Number of multiples of 7 = $$135 - 100 + 1$$
Number of multiples of 7 = $$35 + 1$$
Number of multiples of 7 = $$36$$.
So, there are 36 numbers divisible by 7 in the given range.

**step5** Counting numbers divisible by both 3 and 7

Some numbers are divisible by both 3 and 7. If a number is divisible by both 3 and 7, it must be divisible by their least common multiple.
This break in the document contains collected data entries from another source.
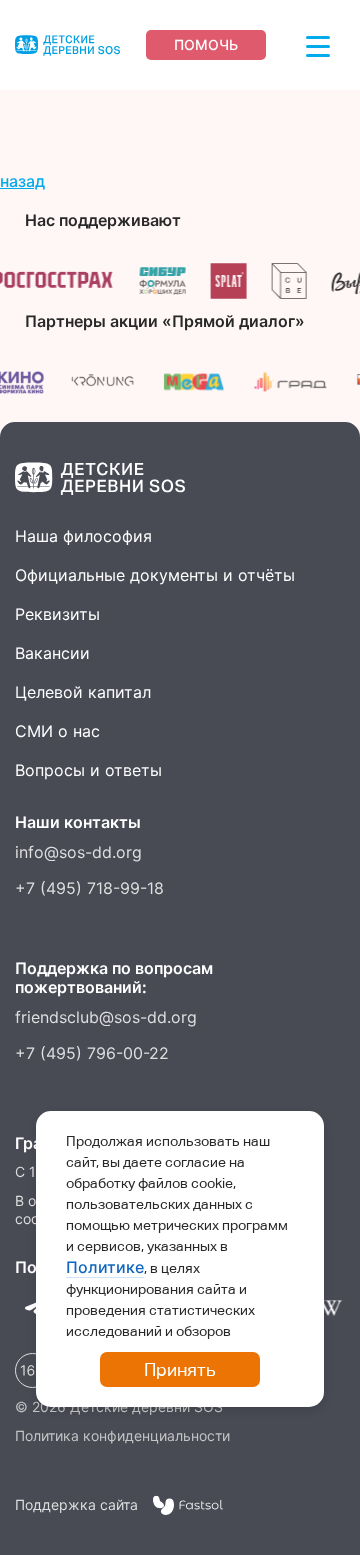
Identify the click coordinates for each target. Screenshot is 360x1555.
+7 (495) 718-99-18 (89, 888)
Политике (105, 1267)
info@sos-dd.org (78, 852)
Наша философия (83, 536)
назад (22, 181)
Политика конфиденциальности (122, 1435)
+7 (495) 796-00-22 (92, 1053)
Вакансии (52, 653)
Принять (180, 1369)
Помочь (206, 44)
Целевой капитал (83, 692)
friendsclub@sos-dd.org (106, 1017)
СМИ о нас (57, 731)
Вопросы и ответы (88, 770)
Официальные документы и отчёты (155, 575)
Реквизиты (57, 614)
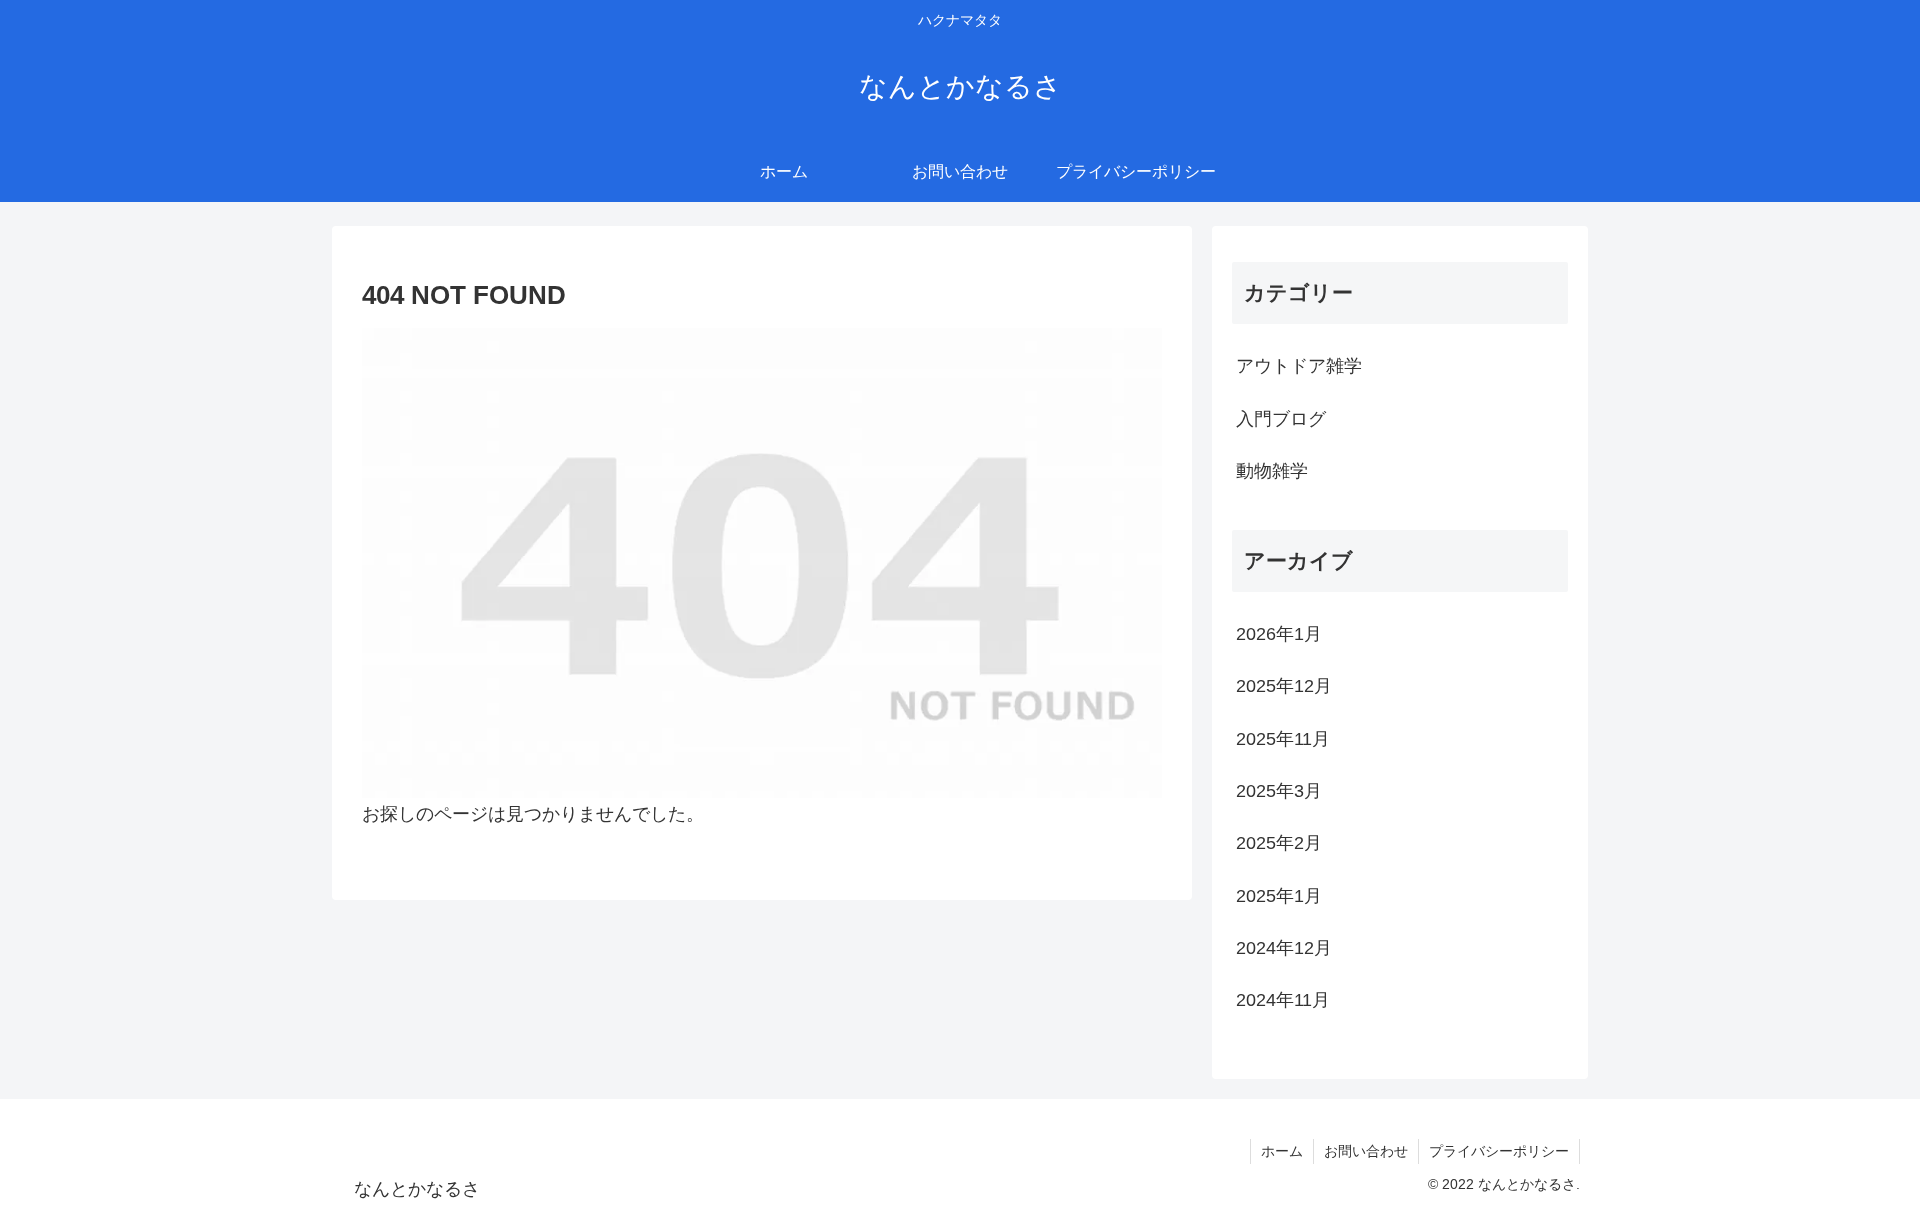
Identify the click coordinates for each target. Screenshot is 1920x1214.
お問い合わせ (1366, 1151)
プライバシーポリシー (1499, 1151)
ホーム (1282, 1151)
The least common multiple of 3 and 7 is $$3 \times 7 = 21$$.
We need to count how many numbers in the range are divisible by 21.
To find the first multiple of 21 that is 700 or greater:
$$700 \div 21 = 33$$ with a remainder of 7. This means $$33 \times 21 = 693$$. The next multiple of 21 is $$34 \times 21 = 714$$. So, 714 is the first multiple of 21 in our range.
To find the last multiple of 21 that is 950 or less:
$$950 \div 21 = 45$$ with a remainder of 5. This means $$45 \times 21 = 945$$. So, 945 is the last multiple of 21 in our range.
To count how many multiples of 21 are from 714 to 945, we count from the 34th multiple of 21 up to the 45th multiple of 21.
Number of multiples of 21 = $$45 - 34 + 1$$
Number of multiples of 21 = $$11 + 1$$
Number of multiples of 21 = $$12$$.
So, there are 12 numbers divisible by both 3 and 7 in the given range.

**step6** Counting numbers divisible by 3 OR 7

To find the total number of integers that are divisible by 3 or by 7 (or both), we add the number of integers divisible by 3 and the number of integers divisible by 7. However, the numbers divisible by both 3 and 7 (which are the multiples of 21) have been counted twice in this sum (once as a multiple of 3 and once as a multiple of 7). So, we must subtract these numbers once to correct for the double-counting.
Number divisible by 3 or 7 = (Number divisible by 3) + (Number divisible by 7) - (Number divisible by 21)
Number divisible by 3 or 7 = $$83 + 36 - 12$$
Number divisible by 3 or 7 = $$119 - 12$$
Number divisible by 3 or 7 = $$107$$.
So, there are 107 numbers in the range that are divisible by 3 or by 7.

**step7** Finding numbers neither divisible by 3 nor by 7

Finally, to find the number of integers that are neither divisible by 3 nor by 7, we subtract the count of numbers divisible by 3 or 7 from the total number of integers in the range.
Numbers neither divisible by 3 nor by 7 = (Total number of integers) - (Number divisible by 3 or 7)
Numbers neither divisible by 3 nor by 7 = $$251 - 107$$
Numbers neither divisible by 3 nor by 7 = $$144$$.
Thus, there are 144 numbers from 700 to 950 (including both) which are neither divisible by 3 nor by 7.